■ WHAT YOU HAVE TO DO
Given the listing that follows, report all lines in which the string "window" occurs.

↓

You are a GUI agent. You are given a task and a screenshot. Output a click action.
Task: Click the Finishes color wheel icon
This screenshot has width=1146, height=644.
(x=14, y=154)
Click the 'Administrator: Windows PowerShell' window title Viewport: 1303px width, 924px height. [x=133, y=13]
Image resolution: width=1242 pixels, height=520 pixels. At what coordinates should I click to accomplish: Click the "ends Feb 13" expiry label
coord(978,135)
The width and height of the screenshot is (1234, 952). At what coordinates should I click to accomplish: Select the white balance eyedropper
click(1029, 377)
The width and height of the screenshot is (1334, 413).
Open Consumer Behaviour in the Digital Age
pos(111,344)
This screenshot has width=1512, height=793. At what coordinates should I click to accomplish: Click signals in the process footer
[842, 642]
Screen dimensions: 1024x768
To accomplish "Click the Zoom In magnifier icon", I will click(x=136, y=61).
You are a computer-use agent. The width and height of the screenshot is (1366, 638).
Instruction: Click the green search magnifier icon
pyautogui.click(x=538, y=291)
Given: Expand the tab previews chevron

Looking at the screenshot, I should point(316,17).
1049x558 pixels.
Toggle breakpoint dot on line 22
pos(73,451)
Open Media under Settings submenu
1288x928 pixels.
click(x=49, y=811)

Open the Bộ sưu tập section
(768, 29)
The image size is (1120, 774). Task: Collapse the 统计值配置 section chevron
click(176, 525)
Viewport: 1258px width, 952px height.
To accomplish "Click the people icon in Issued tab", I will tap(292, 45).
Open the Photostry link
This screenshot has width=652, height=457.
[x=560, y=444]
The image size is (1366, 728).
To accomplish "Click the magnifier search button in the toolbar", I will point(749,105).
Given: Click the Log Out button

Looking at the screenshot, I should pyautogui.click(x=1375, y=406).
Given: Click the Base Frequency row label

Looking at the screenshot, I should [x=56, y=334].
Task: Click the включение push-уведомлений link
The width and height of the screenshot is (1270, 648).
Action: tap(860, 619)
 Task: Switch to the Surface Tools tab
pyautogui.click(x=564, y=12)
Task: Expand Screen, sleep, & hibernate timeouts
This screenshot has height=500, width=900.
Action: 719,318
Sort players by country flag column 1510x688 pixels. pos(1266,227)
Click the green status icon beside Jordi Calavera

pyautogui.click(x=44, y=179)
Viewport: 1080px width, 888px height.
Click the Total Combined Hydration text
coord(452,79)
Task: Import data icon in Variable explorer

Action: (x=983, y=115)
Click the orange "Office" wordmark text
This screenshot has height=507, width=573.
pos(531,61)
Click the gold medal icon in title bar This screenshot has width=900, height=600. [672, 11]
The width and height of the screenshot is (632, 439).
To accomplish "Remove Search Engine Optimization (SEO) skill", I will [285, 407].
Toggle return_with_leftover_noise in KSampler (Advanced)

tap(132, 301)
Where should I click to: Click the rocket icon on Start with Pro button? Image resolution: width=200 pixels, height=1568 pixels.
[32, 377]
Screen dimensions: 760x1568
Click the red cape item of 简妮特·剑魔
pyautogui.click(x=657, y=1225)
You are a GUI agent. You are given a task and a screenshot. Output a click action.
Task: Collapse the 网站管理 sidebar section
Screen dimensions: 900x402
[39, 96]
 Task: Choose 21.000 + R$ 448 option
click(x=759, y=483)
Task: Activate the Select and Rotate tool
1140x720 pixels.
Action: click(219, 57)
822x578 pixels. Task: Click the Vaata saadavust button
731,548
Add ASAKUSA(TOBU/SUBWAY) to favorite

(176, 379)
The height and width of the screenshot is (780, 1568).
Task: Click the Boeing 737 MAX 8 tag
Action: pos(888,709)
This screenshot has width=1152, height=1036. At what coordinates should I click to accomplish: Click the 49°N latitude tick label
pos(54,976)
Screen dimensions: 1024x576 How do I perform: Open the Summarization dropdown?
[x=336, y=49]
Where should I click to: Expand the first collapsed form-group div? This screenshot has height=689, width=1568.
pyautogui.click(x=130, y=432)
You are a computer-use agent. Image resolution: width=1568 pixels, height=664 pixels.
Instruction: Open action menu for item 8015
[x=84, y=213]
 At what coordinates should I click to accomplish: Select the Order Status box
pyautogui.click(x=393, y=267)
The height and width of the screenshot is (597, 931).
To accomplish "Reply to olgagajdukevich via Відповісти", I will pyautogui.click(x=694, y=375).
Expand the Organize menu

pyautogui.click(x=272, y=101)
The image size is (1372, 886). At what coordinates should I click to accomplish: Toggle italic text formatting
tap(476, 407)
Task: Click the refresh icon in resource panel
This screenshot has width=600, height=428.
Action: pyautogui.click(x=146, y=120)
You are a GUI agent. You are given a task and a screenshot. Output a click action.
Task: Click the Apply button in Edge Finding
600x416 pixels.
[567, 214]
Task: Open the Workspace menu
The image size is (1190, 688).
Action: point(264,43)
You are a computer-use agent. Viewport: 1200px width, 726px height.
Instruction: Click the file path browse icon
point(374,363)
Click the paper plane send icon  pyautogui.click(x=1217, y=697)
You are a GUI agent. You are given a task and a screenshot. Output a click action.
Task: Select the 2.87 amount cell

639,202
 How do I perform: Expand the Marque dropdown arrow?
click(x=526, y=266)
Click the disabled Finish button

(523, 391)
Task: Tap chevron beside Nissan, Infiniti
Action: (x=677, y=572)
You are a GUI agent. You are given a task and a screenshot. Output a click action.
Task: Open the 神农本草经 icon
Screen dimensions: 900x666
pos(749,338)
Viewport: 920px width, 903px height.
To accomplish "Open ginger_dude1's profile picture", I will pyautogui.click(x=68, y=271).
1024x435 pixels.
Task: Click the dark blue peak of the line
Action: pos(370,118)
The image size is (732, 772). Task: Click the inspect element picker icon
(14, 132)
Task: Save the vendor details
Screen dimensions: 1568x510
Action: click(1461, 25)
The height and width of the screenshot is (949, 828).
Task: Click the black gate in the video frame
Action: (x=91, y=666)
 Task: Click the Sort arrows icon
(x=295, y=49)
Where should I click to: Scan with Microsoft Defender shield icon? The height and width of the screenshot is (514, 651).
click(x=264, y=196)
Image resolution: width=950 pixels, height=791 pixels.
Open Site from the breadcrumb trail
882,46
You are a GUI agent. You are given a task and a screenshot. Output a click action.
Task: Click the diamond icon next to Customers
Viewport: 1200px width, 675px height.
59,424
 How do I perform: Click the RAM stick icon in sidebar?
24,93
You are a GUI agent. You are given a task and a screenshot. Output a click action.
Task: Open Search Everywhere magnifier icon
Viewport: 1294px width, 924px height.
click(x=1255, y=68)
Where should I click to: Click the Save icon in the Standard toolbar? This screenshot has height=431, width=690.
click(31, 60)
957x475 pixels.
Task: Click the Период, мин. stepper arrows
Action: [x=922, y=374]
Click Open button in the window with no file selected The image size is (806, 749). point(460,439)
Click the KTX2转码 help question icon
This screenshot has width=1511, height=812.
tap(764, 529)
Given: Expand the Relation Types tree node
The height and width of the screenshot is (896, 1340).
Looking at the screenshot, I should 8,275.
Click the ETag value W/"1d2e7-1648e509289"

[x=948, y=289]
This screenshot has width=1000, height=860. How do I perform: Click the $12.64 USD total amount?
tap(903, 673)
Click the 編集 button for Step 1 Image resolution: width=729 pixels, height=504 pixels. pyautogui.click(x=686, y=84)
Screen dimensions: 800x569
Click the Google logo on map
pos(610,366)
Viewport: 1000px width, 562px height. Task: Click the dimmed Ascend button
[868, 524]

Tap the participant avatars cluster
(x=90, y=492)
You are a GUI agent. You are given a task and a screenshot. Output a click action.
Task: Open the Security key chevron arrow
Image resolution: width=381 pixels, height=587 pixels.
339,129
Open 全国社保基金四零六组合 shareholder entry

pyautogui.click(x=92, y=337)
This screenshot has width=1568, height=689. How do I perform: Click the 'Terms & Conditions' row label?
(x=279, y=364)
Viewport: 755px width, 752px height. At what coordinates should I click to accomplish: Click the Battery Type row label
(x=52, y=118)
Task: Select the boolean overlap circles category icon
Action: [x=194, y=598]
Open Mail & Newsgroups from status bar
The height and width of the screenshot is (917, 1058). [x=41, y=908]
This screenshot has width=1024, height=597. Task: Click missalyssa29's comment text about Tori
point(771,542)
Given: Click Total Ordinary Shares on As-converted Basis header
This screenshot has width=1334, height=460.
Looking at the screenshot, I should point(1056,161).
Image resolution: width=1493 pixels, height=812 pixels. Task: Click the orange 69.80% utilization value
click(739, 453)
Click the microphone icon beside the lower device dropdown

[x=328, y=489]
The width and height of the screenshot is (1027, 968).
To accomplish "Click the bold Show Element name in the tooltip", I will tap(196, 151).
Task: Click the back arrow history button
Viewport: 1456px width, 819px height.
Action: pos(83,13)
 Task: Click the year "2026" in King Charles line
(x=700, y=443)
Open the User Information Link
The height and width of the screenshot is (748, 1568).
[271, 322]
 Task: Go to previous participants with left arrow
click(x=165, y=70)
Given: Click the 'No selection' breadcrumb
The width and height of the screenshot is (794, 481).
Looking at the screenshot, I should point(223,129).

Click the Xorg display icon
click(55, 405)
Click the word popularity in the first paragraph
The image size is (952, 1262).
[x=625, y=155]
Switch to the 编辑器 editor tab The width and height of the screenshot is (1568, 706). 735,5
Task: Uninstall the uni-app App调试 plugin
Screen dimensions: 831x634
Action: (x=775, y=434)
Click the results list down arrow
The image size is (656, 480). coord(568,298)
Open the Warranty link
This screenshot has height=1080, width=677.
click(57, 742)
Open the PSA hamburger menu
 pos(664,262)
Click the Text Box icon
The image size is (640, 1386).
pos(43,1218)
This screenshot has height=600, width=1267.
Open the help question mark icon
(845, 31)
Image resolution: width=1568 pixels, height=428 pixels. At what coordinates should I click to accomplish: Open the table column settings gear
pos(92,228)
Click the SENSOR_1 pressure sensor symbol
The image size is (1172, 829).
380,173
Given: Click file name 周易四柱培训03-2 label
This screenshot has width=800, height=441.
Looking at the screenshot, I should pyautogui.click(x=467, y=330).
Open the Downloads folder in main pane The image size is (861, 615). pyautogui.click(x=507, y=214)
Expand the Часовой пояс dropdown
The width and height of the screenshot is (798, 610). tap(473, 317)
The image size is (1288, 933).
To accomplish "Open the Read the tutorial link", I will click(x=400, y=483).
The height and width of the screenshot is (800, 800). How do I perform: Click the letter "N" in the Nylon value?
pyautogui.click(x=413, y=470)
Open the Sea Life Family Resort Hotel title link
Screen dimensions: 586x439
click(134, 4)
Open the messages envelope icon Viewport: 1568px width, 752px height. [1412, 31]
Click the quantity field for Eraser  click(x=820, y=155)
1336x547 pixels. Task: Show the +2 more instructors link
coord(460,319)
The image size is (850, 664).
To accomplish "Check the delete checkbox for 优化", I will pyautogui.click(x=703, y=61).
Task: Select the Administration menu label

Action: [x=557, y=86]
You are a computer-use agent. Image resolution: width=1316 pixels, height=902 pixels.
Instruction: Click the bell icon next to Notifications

↑

■ RESULT FOR THIS TASK
Click the 'Administrator: Windows PowerShell' window title Viewport: 1303px width, 924px height. [x=133, y=13]
Click Open button in the window with no file selected The image size is (806, 749). point(460,439)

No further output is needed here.